Given entries Start Marker

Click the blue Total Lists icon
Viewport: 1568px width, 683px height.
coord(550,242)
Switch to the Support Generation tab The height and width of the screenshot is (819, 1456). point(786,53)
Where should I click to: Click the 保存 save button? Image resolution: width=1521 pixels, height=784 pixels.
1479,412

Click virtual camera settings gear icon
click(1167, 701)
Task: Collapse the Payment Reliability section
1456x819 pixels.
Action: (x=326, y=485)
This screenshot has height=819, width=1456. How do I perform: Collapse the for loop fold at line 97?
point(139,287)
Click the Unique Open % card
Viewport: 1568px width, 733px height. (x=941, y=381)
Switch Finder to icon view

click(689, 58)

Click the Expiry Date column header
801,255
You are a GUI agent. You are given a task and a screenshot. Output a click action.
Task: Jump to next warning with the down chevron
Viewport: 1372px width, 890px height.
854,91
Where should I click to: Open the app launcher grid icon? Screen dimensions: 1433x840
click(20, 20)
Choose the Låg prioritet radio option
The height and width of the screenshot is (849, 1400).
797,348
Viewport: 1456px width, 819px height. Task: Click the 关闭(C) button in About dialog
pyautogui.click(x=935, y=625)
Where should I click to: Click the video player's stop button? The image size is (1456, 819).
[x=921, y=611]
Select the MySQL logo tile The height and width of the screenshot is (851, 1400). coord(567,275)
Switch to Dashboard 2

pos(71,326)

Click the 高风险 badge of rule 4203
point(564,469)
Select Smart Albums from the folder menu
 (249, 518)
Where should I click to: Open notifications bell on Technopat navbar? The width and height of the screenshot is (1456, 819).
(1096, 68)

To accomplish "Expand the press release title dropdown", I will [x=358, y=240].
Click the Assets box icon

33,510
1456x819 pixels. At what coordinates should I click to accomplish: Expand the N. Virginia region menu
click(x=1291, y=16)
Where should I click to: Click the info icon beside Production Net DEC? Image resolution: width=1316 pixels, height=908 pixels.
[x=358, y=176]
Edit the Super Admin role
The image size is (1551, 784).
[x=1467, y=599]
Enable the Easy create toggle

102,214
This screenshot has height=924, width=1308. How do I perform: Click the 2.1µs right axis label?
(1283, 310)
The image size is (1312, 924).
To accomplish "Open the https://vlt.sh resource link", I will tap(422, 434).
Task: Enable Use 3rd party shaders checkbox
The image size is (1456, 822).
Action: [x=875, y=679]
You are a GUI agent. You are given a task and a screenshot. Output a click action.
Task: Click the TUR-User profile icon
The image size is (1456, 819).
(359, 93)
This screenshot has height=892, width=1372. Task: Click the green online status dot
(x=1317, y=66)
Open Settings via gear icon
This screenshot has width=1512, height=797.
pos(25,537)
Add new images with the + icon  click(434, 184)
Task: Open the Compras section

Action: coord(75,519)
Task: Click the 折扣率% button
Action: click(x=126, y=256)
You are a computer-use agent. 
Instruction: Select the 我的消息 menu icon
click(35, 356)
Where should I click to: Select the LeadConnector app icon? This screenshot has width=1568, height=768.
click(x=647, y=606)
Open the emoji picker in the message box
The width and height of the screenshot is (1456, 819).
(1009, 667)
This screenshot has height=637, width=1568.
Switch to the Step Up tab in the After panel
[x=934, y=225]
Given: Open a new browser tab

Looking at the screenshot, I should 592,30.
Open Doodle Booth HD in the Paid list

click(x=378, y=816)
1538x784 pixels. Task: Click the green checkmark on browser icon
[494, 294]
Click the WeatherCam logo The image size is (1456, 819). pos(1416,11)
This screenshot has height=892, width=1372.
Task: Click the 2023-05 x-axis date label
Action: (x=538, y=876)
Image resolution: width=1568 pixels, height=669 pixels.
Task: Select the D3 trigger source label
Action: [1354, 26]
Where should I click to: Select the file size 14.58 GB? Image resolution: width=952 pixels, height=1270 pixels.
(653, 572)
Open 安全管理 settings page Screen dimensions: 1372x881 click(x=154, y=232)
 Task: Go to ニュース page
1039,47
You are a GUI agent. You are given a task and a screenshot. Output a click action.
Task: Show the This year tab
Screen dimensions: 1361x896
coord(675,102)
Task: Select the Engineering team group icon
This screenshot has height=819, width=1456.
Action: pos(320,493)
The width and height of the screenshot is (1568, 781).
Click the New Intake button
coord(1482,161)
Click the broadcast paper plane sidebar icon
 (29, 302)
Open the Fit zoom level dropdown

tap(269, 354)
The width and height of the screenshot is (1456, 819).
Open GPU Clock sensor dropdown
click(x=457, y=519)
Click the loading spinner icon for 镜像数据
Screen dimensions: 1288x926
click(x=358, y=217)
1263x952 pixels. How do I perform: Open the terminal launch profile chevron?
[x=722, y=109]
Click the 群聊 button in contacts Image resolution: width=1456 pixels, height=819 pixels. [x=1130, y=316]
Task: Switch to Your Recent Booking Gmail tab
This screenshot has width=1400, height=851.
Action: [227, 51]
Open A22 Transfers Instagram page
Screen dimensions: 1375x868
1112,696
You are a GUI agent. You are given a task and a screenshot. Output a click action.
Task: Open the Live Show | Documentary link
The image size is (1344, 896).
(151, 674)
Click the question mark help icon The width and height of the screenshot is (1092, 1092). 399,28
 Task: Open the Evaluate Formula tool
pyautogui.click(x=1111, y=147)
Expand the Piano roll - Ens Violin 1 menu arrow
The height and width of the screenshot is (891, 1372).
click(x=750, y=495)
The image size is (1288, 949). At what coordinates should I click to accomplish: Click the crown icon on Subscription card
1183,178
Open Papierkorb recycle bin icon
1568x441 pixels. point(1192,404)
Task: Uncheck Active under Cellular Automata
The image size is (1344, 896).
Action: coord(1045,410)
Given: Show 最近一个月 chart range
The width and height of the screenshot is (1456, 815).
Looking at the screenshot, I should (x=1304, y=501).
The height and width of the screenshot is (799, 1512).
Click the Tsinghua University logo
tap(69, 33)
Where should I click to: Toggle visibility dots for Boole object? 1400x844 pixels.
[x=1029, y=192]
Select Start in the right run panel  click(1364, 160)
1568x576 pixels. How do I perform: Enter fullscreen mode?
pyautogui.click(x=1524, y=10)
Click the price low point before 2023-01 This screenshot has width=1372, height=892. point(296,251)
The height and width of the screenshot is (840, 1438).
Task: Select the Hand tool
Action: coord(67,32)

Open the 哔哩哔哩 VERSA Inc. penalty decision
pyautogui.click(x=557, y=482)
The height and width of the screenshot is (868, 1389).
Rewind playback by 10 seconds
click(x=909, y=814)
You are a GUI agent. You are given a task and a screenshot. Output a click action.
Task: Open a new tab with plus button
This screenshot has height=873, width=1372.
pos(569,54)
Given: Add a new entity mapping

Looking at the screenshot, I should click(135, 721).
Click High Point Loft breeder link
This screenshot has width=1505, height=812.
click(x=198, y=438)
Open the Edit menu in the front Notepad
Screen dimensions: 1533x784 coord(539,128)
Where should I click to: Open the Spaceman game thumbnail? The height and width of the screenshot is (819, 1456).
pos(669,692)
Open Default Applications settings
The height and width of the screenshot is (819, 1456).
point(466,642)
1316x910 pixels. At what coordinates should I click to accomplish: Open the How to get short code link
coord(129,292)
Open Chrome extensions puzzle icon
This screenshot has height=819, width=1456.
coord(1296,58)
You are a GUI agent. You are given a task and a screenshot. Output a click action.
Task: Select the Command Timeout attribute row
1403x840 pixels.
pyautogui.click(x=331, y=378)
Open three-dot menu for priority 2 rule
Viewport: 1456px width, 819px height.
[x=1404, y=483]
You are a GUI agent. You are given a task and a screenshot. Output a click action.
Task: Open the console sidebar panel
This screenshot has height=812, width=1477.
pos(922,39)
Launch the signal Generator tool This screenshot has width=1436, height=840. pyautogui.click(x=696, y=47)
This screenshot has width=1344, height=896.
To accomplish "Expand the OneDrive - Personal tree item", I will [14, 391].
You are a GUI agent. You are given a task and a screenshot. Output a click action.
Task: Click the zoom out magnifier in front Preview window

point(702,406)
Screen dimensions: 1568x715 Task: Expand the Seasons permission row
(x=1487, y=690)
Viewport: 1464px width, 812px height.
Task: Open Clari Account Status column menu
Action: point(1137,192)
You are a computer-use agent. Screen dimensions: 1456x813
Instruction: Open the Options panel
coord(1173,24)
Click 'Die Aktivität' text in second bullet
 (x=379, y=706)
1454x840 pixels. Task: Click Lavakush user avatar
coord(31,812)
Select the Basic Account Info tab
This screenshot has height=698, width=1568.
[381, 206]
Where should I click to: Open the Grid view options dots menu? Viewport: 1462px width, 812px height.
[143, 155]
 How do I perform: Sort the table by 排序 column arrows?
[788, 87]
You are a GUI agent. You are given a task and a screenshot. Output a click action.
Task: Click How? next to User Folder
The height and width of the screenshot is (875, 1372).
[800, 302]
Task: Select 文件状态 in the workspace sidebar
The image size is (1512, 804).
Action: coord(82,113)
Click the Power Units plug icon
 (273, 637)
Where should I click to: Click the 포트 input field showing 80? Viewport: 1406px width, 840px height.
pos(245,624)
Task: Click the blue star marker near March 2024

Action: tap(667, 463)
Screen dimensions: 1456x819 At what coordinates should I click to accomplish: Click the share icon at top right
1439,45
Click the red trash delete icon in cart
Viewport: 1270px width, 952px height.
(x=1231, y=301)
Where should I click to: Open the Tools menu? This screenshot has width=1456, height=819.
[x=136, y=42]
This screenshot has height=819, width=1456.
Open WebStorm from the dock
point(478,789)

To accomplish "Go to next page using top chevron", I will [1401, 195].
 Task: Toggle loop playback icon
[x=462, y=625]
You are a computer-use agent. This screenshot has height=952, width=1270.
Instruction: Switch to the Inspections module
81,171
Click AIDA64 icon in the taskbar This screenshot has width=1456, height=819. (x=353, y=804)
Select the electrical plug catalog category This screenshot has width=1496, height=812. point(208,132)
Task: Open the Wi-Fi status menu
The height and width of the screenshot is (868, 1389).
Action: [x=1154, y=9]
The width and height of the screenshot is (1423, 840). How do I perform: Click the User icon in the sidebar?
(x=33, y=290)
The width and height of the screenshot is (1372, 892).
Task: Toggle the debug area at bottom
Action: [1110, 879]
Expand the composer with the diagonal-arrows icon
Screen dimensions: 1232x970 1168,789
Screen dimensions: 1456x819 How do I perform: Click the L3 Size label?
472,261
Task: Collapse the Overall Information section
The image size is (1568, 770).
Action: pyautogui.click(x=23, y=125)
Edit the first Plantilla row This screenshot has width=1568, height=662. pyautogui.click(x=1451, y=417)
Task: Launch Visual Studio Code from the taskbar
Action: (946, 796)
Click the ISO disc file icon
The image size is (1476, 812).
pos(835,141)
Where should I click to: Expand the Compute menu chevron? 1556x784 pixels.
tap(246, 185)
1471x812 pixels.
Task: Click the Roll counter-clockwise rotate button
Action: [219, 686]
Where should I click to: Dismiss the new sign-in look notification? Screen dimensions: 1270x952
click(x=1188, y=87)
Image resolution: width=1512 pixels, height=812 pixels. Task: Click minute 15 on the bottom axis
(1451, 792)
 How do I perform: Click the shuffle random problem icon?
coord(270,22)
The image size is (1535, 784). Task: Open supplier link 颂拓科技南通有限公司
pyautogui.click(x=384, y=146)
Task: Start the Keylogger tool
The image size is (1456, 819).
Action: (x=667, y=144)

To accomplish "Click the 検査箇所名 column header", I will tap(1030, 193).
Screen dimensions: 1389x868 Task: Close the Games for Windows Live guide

Given entries End Marker

Task description – In the entries above, identify every line with the word "computer". Copy those lines.

Answer to the exercise –
You are a computer-use agent. 
You are a computer-use agent. Screen dimensions: 1456x813
You are a computer-use agent. This screenshot has height=952, width=1270.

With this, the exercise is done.